Partisan Gerrymandering and the Construction of American Democracy
Title | Partisan Gerrymandering and the Construction of American Democracy PDF eBook |
Author | Erik J. Engstrom |
Publisher | University of Michigan Press |
Pages | 237 |
Release | 2013-09-30 |
Genre | Political Science |
ISBN | 047211901X |
Since the nation’s founding, the strategic manipulation of congressional districts has influenced American politics and public policy
Ratf**ked
Title | Ratf**ked PDF eBook |
Author | David Daley |
Publisher | National Geographic Books |
Pages | 0 |
Release | 2016-06-07 |
Genre | Political Science |
ISBN | 1631491628 |
The explosive account of how Republican legislators and political operatives fundamentally rigged our American democracy through redistricting. With Barack Obama’s historic election in 2008, pundits proclaimed the Republicans as dead as the Whigs of yesteryear. Yet even as Democrats swooned, a small cadre of Republican operatives, including Karl Rove, Ed Gillespie, and Chris Jankowski began plotting their comeback with a simple yet ingenious plan.
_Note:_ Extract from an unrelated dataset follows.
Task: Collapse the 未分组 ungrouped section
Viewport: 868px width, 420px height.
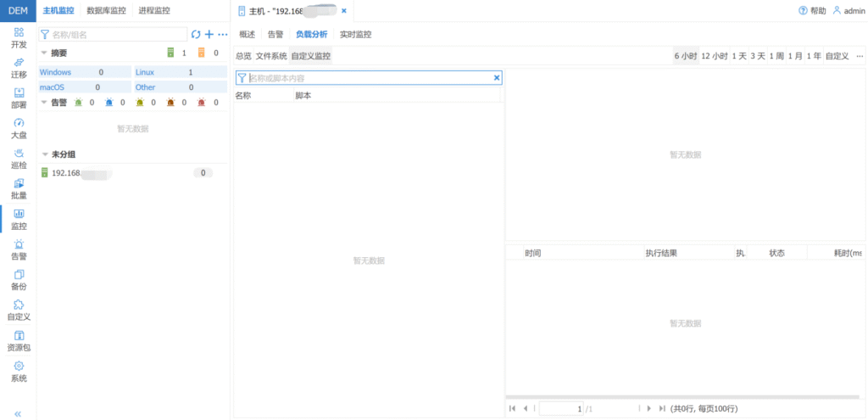Action: click(44, 154)
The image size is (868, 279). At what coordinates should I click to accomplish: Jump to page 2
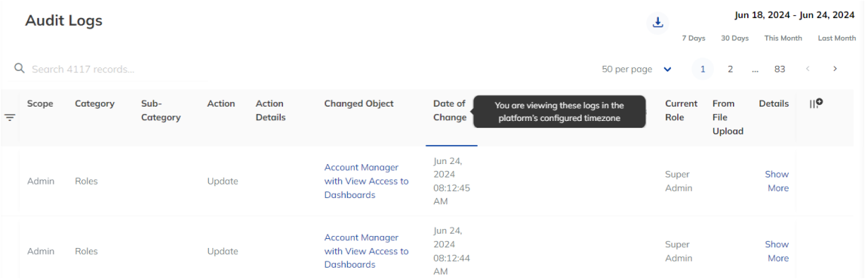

These men had devised a way to take a tradition of dirty tricks—known to political insiders as “ratf**king”—to a whole new, unprecedented level. Flooding state races with a gold rush of dark money made possible by Citizens United, the Republicans reshaped state legislatures, where the power to redistrict is held. Reconstructing this never- told-before story, David Daley examines the far-reaching effects of this so-called REDMAP program, which has radically altered America’s electoral map and created a firewall in the House, insulating the party and its wealthy donors from popular democracy. Ratf**ked pulls back the curtain on one of the greatest heists in American political history.
Debating Reform
Title | Debating Reform PDF eBook |
Author | Richard J. Ellis |
Publisher | CQ Press |
Pages | 280 |
Release | 2019-12-20 |
Genre | Political Science |
ISBN | 1544390602 |
Getting students away from spouting opinions about highly-charged partisan issues, Debating Reform, Fourth Edition looks at key questions about reforming political institutions, with contributed pieces written by top scholars specifically for the volume. Each pro or con essay considers a concrete proposal for reforming the political system. By focusing on institutions, rather than liberal or conservative public policies, students tend to leave behind ideology and grapple with claims and evidence to draw their own conclusions and build their own arguments. Students will explore how institutions work in their American government text, but this reader helps them to understand how they can be made to work better.